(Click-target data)
--

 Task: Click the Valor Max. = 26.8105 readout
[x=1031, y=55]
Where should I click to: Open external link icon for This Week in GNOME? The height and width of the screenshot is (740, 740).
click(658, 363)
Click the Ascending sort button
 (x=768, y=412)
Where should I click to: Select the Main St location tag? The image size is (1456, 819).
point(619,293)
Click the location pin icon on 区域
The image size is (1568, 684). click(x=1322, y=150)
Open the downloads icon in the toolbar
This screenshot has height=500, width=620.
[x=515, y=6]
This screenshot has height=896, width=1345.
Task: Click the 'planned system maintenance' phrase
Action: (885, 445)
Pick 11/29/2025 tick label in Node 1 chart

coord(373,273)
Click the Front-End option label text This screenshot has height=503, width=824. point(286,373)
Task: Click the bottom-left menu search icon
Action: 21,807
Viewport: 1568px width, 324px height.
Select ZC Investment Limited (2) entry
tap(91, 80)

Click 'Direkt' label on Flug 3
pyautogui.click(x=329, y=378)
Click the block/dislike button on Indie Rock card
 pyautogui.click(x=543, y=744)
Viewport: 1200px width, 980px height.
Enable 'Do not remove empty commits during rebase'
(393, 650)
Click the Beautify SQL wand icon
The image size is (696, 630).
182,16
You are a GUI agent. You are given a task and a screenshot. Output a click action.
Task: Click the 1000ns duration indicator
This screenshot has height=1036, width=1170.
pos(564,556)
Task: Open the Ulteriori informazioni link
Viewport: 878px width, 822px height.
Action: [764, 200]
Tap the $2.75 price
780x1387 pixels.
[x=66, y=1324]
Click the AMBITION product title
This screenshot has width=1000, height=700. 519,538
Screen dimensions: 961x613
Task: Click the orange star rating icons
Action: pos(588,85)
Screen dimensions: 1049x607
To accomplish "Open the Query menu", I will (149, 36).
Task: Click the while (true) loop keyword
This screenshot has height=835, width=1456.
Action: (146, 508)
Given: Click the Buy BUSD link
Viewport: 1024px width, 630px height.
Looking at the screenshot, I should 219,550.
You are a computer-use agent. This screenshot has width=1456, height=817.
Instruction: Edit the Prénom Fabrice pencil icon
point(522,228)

--

What the task requires: Pick out and copy every line of the data above that contains the string "Viewport".

Correct output:
Viewport: 1568px width, 324px height.
Viewport: 1200px width, 980px height.
Viewport: 878px width, 822px height.
Viewport: 1024px width, 630px height.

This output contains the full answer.